The study aims at investigating the hypotheses that preliterate children work out, before the systematic teaching of writing, about the written representation of negation, absence, impossibility, and falsity. This problematic area has been previously investigated by Ferreiro (1981; 1997) and by Olson (1996). The present study focuses on a whole range of tasks concerning written representation, that were presented to 62 preliterate children, attending kindergarten and having an age between 4 yrs. 8 mth. and 6 yrs. 5 mth. The children were given a complex interview, including tasks that concerned children’s skill in representing negation, quantifiers and absence, and the written representation of impossible and false statements. Some of these tasks may create representational problems in children, since a contrast between reality and writing was purposively created. We expected a relationship between children’s writing development (that we measured independently) and their answers, at least in the two first tasks.

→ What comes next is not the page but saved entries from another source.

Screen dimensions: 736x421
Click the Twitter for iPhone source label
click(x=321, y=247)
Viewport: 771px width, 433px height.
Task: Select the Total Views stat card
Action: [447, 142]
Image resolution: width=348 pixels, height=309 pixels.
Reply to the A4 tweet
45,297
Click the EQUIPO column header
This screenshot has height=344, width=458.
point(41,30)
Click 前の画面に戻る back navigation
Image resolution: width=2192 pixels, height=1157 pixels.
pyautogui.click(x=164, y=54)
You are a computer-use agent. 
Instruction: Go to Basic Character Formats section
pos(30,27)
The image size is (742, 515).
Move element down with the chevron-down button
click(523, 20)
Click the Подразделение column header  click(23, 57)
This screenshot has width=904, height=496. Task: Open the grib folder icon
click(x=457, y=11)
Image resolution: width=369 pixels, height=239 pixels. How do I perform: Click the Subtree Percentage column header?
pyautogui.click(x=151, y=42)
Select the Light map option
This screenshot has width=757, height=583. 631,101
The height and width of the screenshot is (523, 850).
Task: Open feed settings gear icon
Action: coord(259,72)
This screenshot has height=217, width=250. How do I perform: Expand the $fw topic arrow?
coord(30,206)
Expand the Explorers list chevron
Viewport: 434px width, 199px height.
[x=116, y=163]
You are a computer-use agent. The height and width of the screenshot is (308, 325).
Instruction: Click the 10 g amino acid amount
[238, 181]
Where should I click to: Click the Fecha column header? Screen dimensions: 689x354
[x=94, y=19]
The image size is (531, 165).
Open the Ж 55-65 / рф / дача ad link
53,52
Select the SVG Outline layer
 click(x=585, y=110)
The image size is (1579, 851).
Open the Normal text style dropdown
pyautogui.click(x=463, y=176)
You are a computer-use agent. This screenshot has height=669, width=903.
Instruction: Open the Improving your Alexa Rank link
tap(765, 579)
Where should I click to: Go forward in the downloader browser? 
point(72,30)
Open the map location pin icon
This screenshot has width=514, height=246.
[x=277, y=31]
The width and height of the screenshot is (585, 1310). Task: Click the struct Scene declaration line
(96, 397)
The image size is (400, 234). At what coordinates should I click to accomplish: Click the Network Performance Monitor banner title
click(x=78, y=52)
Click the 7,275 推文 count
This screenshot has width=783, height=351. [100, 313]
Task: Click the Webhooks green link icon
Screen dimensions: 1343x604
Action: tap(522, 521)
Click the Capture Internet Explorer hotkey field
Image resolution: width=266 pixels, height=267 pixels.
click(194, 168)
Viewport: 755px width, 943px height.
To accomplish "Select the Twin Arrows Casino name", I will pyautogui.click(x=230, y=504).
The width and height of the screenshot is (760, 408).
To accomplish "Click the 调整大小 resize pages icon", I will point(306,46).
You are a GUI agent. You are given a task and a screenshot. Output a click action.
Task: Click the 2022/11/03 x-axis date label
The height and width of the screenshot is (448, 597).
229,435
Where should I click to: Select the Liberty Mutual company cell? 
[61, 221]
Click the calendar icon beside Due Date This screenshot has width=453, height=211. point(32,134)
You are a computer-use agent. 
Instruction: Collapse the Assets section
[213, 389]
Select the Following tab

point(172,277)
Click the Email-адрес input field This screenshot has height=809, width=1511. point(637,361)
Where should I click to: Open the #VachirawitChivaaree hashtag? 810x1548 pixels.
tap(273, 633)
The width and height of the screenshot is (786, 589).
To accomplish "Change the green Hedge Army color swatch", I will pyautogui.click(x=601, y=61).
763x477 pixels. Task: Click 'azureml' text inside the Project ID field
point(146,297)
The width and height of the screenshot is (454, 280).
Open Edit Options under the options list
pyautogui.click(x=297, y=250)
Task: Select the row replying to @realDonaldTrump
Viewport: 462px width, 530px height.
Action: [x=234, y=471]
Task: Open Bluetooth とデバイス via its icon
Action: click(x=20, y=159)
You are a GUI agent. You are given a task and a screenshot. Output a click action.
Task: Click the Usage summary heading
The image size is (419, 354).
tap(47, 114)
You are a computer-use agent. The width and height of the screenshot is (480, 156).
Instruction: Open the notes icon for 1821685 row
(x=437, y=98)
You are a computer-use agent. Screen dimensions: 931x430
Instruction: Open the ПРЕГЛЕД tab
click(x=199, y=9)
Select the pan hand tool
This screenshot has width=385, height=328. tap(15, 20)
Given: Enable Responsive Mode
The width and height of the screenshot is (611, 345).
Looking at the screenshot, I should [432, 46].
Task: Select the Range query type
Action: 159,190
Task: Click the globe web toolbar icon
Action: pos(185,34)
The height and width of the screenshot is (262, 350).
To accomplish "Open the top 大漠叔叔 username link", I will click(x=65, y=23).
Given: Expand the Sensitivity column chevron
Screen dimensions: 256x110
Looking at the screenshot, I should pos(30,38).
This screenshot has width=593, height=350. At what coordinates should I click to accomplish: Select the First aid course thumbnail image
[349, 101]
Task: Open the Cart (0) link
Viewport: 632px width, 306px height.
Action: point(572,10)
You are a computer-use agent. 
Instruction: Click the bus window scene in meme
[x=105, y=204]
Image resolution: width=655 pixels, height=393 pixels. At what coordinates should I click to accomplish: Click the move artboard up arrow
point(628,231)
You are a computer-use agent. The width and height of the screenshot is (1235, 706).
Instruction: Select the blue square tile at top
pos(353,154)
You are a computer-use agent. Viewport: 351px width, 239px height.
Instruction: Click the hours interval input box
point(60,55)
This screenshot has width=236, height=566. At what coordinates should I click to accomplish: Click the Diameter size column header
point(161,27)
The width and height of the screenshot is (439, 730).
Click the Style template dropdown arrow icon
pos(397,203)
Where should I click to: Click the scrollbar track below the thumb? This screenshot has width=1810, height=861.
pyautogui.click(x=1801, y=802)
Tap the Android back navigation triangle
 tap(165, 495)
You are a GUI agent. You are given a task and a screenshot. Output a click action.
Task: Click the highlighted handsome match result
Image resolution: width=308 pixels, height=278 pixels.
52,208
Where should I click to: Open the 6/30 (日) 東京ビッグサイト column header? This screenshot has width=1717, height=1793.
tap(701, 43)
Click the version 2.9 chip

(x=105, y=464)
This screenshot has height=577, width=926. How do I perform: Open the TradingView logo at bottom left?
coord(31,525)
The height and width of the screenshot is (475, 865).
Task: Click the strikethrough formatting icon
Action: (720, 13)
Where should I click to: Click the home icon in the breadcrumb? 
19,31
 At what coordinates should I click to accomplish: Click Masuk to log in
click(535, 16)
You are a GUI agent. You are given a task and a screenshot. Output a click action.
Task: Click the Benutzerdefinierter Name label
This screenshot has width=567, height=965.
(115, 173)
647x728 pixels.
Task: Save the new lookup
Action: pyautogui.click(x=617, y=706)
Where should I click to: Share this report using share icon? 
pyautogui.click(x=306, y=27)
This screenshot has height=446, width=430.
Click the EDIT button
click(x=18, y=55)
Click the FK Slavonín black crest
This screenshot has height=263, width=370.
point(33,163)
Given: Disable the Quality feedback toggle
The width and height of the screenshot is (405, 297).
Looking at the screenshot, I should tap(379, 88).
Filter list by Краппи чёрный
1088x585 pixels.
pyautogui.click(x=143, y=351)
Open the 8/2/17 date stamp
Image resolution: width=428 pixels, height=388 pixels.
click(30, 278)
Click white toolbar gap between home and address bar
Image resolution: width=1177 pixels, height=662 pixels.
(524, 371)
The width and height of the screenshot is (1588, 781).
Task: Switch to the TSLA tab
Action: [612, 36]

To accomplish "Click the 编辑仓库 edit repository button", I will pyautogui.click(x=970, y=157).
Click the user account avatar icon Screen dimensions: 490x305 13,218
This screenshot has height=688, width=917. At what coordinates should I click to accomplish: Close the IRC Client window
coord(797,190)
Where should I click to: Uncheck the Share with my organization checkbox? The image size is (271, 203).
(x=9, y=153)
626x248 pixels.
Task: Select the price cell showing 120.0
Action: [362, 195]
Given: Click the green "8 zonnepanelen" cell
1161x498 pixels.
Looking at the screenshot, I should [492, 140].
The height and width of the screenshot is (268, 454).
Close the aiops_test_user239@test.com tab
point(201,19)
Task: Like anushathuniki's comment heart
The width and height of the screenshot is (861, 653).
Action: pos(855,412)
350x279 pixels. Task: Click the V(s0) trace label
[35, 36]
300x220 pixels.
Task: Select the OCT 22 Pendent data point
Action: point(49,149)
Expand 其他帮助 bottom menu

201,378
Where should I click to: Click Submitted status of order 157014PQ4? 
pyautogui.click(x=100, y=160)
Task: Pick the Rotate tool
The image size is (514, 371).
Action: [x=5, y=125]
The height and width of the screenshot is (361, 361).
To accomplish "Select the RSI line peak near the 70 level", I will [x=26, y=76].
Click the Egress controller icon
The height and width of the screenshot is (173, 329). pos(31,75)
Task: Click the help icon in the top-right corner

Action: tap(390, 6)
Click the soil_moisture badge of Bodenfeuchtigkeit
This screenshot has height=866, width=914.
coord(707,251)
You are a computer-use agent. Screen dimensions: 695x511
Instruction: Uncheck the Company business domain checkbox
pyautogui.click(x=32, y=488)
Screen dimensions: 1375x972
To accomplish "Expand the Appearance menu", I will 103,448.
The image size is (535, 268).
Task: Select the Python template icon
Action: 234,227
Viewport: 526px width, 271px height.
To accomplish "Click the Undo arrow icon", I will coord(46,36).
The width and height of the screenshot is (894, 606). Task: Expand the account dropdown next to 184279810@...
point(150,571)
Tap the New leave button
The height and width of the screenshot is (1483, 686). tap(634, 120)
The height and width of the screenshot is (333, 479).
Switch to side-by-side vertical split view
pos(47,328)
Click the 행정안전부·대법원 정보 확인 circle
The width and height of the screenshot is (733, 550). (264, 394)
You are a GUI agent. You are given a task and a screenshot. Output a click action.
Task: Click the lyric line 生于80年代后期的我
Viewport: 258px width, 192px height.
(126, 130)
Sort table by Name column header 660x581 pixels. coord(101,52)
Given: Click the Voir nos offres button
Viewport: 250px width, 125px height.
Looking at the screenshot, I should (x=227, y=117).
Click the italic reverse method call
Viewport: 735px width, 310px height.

The results showed a difference between children who are at different levels of writing development: those whose writings were in the first phases are often available to “write” everything. Those who wrote in ways that are closer to the conventional system of writing, showed limited refusal to write absence, while they often refused to write statements that are impossible and false and verbally argued about them. There is also a difference in the role of writing development as concerns this field of representation. A consistent group of children (who wrote in a syllabic and/or alphabetic way) refused to write down phrases that described falsity and impossibility, while they were available to write about negation and absence. This proved that they did not require overcoming an objectivistic view (in which an object must be present to be written down) but rather they have to cope with an attributed truth value to any writing. Thus we do not share the position of Olson (1996) who stated that children cannot write absence or negation because they think that writing concerns an existing object and not a word. This could be true only at a very initial level of writing development and can explain only some results in the first two tasks of our interview, concerning negation and absence. As concerns the other two tasks of writing about impossibility and falsity, the difficulty encountered by children who wrote at a syllabic and/or alphabetical level and who have surely overcome any objectivistic view of writing, seems to have to do with the necessary truth value of what you write. This latter aspect deserves further studies.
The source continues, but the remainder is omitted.